Sadly, but fixing the space station potty may not make you the world's greatest sitting authority on any political issue, even if your wife miraculously survived the craziest public political shooting rampage in history.

God Bless 'em Both, they really try...

BUT 'Gabby Giffords' and her annoying, sheepish, suddenly-overqualified hubby Mark Kelly are not suddenly and magically capable of making any real rational, lastingly-effective, or (especially) fair comments that will make me accept them as anything more than a very interesting, and possibly even inspirational, couple...or whatever they are, since they are about as culpable a couple as Kermit and Piggy, and far less like-minded (and I am talking about her politics before the shooting incident, so you can lose the indignant attitude you just copped!)

I can't help but wonder that the bullets that tragically injured Gabrielle Gifford, rendered her incapable of expressing a coherent, capable, and objective view on this subject, on two different levels--both physically, and politically (and, in watching several of her public speeches prior to the shooting, I agree with her otherwise, politically, on at least a dozen different specific issues).

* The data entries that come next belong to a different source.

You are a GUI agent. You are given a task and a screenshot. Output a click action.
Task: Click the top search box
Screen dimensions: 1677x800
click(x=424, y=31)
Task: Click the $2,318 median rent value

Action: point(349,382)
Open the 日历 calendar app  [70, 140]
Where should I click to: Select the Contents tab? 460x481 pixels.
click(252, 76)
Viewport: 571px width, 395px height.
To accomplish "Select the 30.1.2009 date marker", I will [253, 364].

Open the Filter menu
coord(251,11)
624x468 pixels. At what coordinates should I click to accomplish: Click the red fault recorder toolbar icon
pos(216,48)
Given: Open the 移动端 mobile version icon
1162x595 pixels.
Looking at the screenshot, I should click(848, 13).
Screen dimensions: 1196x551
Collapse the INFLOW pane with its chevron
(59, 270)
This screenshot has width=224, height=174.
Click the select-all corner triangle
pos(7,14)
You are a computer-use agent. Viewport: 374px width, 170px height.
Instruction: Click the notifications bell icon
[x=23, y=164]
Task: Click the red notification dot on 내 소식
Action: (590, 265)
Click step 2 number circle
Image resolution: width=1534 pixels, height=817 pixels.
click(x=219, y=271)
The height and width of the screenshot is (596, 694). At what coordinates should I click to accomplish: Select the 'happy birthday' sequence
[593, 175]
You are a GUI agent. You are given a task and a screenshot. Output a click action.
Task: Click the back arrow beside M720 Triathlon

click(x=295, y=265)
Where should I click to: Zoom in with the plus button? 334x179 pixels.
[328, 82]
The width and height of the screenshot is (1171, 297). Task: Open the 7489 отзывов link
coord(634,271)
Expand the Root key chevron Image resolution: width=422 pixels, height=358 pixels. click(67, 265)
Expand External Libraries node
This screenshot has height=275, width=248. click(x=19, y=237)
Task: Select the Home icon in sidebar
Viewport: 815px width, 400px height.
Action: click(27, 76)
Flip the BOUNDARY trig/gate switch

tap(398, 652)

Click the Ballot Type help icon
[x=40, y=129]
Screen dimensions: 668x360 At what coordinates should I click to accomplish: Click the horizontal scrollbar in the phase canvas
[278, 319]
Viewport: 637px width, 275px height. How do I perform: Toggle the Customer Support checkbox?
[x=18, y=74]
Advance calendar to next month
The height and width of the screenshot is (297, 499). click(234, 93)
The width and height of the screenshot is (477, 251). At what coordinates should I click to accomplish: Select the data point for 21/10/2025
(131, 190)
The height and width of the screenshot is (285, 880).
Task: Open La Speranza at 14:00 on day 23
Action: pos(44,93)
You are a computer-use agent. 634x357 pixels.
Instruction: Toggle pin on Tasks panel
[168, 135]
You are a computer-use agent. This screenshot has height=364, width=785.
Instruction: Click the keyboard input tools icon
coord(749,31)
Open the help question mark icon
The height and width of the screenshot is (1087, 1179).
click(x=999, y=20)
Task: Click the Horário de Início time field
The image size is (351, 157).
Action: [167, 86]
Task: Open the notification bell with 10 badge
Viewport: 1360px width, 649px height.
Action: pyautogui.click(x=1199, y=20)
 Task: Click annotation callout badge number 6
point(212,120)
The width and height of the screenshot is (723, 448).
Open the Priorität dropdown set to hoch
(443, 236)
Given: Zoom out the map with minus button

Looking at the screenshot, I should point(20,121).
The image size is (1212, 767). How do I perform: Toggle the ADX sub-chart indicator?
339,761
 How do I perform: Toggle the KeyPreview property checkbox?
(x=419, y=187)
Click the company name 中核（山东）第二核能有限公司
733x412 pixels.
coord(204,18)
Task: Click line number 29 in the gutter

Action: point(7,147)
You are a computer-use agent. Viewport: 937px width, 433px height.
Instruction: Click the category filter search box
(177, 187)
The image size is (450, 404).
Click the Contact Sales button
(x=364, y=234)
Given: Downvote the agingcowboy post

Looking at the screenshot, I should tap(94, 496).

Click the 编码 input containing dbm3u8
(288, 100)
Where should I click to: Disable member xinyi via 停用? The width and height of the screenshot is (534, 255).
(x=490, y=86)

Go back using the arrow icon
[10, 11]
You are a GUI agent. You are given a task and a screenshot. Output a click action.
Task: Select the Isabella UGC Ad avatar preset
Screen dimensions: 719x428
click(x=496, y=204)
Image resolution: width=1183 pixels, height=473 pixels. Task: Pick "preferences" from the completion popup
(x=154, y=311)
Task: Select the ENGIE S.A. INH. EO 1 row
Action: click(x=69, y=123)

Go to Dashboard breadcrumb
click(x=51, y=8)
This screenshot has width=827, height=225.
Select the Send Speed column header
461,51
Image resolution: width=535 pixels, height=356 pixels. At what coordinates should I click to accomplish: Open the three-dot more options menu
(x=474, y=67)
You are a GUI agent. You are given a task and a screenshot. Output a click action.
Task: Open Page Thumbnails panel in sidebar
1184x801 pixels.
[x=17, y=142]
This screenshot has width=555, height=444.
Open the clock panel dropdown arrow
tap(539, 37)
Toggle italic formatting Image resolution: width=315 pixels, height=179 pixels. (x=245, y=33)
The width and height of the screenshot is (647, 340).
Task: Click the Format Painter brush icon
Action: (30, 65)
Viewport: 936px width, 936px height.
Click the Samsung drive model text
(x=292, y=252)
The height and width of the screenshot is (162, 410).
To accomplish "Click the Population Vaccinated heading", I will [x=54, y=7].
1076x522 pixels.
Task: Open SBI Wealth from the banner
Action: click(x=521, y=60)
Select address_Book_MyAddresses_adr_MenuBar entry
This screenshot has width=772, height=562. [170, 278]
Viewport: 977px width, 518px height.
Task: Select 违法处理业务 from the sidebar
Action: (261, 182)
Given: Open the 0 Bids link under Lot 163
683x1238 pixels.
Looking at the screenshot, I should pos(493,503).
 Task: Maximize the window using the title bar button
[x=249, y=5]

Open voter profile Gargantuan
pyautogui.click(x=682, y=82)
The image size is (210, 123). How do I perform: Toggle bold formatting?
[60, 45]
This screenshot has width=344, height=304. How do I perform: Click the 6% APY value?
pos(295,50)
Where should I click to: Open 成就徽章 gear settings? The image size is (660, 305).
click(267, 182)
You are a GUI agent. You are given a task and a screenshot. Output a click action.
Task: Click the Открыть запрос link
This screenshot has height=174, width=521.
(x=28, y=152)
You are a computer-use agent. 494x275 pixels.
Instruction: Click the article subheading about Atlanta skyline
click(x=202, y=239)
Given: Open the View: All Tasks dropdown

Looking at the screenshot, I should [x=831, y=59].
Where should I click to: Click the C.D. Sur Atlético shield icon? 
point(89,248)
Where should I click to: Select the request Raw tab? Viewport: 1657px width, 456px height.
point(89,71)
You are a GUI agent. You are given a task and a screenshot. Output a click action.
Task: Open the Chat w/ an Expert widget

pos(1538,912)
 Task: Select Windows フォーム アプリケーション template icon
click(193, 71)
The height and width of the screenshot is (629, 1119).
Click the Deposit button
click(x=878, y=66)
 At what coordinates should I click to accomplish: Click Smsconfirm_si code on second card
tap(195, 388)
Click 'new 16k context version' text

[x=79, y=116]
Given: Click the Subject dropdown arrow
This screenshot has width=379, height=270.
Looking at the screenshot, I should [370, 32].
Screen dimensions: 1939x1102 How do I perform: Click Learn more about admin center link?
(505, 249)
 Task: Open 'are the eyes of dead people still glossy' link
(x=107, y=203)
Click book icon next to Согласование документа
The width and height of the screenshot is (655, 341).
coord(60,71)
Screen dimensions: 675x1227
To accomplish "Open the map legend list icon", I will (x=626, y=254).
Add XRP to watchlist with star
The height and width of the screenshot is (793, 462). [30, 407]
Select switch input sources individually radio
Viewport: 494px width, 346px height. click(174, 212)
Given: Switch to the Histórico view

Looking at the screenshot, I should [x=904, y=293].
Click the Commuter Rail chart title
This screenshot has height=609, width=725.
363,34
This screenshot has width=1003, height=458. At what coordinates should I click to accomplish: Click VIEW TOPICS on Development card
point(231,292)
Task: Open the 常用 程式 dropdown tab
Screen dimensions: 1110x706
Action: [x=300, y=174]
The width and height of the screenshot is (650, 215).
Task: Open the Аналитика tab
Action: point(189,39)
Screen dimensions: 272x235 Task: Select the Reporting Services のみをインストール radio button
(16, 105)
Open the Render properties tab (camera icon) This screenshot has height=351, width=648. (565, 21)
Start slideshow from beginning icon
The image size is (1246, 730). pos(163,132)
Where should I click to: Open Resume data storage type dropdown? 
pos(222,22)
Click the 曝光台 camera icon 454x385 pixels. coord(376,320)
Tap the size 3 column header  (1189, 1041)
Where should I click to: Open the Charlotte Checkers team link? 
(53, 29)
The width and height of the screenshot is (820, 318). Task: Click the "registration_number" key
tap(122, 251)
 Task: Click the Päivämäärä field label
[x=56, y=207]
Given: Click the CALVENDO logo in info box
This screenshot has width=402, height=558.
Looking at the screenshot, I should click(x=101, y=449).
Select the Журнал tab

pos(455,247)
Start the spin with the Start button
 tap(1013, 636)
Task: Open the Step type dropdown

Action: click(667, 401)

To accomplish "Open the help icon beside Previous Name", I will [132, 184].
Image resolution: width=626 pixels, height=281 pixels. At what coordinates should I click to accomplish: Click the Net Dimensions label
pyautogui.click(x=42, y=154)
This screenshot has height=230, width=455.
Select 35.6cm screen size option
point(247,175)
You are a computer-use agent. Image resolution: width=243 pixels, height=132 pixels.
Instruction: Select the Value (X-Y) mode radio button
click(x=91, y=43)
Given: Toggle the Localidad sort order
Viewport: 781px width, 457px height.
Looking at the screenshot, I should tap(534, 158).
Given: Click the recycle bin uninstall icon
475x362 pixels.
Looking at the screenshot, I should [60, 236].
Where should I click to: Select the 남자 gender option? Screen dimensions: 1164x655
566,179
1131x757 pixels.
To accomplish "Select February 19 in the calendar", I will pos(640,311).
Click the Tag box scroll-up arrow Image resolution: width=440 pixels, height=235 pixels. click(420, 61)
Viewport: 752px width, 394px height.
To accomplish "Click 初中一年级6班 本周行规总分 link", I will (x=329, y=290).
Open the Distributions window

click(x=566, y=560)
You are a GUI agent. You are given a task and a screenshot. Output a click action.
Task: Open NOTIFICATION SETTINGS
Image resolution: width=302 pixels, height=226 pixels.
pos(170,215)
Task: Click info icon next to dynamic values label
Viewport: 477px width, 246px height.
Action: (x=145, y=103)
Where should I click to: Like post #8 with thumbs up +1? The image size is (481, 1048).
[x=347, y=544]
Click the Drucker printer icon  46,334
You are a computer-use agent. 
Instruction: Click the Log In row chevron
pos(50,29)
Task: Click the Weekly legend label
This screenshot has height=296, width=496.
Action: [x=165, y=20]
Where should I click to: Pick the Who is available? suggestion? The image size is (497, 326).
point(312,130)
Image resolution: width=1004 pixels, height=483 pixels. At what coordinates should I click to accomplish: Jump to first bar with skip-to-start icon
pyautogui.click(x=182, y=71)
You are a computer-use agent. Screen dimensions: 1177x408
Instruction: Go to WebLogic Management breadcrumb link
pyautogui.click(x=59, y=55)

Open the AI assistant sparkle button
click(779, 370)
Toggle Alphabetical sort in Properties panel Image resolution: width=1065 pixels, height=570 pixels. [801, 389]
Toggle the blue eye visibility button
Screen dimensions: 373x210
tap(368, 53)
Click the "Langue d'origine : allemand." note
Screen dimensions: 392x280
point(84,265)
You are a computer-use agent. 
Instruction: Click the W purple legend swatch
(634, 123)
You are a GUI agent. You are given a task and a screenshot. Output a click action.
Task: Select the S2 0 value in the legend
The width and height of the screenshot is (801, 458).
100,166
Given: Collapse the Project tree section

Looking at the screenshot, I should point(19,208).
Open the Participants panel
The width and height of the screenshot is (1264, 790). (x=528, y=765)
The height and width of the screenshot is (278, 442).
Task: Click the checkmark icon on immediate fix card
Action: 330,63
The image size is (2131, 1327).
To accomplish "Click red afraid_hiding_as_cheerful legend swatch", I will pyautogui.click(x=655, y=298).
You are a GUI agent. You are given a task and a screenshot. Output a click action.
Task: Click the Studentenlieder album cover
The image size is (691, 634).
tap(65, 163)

Personally, a White Supremacist could make an insanely, openly, convincing argument that Giffords herself didn't even settle in to politics until she picked her theology to be Judaism from one of her parents.  I wouldn't doubt many a good, honest, Jew has made similar comments around the Canasta table (or whatever table they prefer).  No matter who says it, and how they were 'received' in making their little 'observation', it makes a personally convincing argument (however privately) that her politics could be as goache as her principles, if she ever allowed them to be curried like she did her own religion.  In fact, she only began identifying herself as Jewish in 2001, the very same year she won her first office in Arizona.[wiki link]

I'll bet her parent was so proud.

The Doofy Timeline:
from "I'll have what SHE'S having...okay?"
...
...to: "I had her instead...seeya!"
in 'no-time'
Kelly is, at once, the best example of a supportive (yet far-too accepting) husband, and the worst example of a tag-along, droning, squib; regardless, his public comments indicate he has no business offering insights on the Constitution (or relationships).  He's pretty doofy-acting, which is pretty disconcerting considering how 'Doofy' himself turned out.

Back to the space-plumber thing, though...Kelly is doing better than Joe the Plumber has since becoming political.

Plus, Kelly really did fix the toilet in the universal Space Station, so maybe he's good at preventing a lot of crap from flying around, which could come in handy with any number of things, including political mud-slinging, when-the-shit-hits-the-fan, actual monkey-doo fights, or--who knows--maybe even a real fight?

All I know, is that when I see actual, non-CGI footage of a monkey bringing a gun to a poo fight, I'll start listening to what Mark Kelly has to say about anything, much less gun control, especially while he's okay with being 'Mr. Gabby Giffords'.

Together, Giffords and Kelly are merely a topically-current lobbying team with highly questionable authority and objectivity, if you're considering changing the document that states clearly the founding principles that have worked to make the United States the best country in the world...heck, anybody who wants to change the Constitution will have eons of weighty judgement-based criteria to weigh in on before I'd consider letting them change the Constitution.
Thank you for helping me go #2, Pretty Lady!